═════ Provided information

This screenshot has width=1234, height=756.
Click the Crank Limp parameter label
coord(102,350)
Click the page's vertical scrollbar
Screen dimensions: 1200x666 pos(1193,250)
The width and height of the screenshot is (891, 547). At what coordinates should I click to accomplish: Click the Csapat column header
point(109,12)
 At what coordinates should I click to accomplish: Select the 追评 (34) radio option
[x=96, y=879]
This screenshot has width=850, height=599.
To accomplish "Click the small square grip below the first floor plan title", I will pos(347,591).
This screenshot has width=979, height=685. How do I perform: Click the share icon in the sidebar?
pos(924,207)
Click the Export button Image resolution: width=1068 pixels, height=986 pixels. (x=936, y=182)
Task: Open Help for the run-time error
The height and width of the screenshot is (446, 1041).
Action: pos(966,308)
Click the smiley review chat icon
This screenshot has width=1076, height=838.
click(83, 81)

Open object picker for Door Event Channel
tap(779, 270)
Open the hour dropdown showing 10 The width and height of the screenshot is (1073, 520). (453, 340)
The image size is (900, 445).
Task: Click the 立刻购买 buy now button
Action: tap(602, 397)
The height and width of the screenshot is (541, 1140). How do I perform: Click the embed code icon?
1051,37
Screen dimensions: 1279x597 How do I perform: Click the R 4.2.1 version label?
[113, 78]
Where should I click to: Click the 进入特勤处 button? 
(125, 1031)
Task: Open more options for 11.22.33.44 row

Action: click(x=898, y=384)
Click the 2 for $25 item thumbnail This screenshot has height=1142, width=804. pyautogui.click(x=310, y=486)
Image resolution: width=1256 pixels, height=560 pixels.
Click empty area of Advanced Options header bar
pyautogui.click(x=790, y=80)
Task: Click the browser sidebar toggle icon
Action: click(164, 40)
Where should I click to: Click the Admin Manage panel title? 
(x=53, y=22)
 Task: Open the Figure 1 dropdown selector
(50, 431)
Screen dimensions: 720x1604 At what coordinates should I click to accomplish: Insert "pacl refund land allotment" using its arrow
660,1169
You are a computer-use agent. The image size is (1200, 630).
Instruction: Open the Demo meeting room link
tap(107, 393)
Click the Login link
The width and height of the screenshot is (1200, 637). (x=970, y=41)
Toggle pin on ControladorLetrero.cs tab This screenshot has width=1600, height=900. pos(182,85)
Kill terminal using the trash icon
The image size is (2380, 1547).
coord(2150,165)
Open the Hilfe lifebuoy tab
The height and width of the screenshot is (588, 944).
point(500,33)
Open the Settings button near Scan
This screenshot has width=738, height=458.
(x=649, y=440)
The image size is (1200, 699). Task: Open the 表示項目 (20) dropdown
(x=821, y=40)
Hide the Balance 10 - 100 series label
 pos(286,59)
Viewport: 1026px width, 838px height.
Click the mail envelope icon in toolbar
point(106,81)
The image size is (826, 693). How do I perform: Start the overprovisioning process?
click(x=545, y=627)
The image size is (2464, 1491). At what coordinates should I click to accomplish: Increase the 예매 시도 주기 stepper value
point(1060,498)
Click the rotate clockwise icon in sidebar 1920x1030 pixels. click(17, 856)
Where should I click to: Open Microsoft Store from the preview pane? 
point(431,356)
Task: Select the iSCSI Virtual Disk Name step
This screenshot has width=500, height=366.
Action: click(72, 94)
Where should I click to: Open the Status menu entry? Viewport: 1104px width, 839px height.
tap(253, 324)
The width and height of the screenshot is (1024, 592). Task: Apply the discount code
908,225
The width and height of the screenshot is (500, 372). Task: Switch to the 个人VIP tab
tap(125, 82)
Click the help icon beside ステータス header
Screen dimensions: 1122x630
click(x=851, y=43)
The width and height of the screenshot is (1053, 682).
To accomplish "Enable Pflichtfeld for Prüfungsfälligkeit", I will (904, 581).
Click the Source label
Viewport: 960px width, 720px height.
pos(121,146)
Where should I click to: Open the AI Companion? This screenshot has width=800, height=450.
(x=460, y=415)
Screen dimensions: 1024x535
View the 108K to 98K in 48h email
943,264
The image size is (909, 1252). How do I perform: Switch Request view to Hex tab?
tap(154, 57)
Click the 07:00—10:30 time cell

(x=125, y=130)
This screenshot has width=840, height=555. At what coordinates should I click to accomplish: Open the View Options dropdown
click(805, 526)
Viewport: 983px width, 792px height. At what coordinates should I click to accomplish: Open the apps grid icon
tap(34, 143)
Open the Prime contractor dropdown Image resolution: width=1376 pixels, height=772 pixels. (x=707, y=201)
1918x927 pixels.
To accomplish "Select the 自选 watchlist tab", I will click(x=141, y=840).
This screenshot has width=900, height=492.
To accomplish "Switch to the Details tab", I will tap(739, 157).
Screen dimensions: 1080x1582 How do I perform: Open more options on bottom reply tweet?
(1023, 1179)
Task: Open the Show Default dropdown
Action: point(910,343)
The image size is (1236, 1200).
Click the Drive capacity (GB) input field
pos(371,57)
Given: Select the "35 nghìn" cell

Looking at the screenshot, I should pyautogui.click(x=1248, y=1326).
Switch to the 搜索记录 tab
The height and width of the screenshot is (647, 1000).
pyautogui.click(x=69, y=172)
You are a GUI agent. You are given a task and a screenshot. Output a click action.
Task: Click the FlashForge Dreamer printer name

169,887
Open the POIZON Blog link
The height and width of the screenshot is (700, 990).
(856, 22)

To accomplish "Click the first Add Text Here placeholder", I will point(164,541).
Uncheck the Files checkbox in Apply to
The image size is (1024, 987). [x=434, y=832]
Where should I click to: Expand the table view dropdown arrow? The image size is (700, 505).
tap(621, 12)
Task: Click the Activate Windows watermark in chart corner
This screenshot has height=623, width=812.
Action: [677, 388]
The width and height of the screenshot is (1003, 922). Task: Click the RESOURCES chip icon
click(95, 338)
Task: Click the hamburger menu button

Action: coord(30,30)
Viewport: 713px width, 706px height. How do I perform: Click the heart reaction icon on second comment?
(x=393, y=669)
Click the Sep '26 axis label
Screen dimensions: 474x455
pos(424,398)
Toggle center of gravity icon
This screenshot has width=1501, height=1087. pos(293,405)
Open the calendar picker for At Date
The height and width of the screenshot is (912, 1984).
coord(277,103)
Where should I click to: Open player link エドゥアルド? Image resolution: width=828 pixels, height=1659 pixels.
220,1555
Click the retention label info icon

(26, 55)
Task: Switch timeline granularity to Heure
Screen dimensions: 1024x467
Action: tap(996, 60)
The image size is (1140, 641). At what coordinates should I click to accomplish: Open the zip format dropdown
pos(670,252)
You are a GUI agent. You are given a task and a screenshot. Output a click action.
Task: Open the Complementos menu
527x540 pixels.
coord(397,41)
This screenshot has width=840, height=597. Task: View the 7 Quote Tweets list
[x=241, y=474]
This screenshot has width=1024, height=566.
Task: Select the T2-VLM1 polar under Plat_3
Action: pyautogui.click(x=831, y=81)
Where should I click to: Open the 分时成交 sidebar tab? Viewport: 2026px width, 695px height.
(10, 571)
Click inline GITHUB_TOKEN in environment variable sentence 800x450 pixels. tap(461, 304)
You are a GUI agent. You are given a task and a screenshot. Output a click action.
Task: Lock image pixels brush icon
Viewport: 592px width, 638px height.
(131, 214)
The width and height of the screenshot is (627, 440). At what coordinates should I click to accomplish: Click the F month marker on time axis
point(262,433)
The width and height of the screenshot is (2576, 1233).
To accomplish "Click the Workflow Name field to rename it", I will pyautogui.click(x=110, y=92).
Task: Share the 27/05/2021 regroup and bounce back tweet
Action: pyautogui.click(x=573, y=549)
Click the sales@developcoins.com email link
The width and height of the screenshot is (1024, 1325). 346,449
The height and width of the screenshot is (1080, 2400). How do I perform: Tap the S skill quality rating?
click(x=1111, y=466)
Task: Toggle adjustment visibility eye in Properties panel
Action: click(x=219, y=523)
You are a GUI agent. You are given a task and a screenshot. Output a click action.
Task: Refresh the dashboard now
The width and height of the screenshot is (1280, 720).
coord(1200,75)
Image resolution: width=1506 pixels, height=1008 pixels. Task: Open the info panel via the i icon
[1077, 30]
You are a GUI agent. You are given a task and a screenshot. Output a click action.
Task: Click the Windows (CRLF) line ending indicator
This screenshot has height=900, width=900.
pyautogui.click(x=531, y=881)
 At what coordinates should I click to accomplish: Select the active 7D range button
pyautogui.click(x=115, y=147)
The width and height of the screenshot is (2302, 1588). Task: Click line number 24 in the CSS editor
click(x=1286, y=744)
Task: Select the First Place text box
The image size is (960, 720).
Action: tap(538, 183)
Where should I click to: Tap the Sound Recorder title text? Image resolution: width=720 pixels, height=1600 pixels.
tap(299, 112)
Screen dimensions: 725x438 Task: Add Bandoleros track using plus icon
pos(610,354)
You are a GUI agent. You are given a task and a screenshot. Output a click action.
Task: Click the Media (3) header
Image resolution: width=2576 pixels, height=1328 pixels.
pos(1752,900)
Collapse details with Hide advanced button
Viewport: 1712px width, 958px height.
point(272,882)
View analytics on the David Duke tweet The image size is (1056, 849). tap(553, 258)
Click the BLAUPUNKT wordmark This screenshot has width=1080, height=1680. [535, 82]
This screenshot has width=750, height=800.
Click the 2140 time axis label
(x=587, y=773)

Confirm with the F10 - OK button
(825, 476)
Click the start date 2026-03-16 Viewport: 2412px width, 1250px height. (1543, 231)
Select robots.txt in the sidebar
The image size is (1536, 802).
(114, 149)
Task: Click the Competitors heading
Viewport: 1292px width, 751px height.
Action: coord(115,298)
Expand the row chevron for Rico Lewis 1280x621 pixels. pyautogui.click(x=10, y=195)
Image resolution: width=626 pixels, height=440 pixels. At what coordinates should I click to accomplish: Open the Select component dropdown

══════════

### Objective
Transcribe the lines above, beginning at the line that contains "Toggle pin on" and stopping after the line that contains "Action: click(72, 94)".

### Exercise answer
Toggle pin on ControladorLetrero.cs tab This screenshot has width=1600, height=900. pos(182,85)
Kill terminal using the trash icon
The image size is (2380, 1547).
coord(2150,165)
Open the Hilfe lifebuoy tab
The height and width of the screenshot is (588, 944).
point(500,33)
Open the Settings button near Scan
This screenshot has width=738, height=458.
(x=649, y=440)
The image size is (1200, 699). Task: Open the 表示項目 (20) dropdown
(x=821, y=40)
Hide the Balance 10 - 100 series label
 pos(286,59)
Viewport: 1026px width, 838px height.
Click the mail envelope icon in toolbar
point(106,81)
The image size is (826, 693). How do I perform: Start the overprovisioning process?
click(x=545, y=627)
The image size is (2464, 1491). At what coordinates should I click to accomplish: Increase the 예매 시도 주기 stepper value
point(1060,498)
Click the rotate clockwise icon in sidebar 1920x1030 pixels. click(17, 856)
Where should I click to: Open Microsoft Store from the preview pane? 
point(431,356)
Task: Select the iSCSI Virtual Disk Name step
This screenshot has width=500, height=366.
Action: click(72, 94)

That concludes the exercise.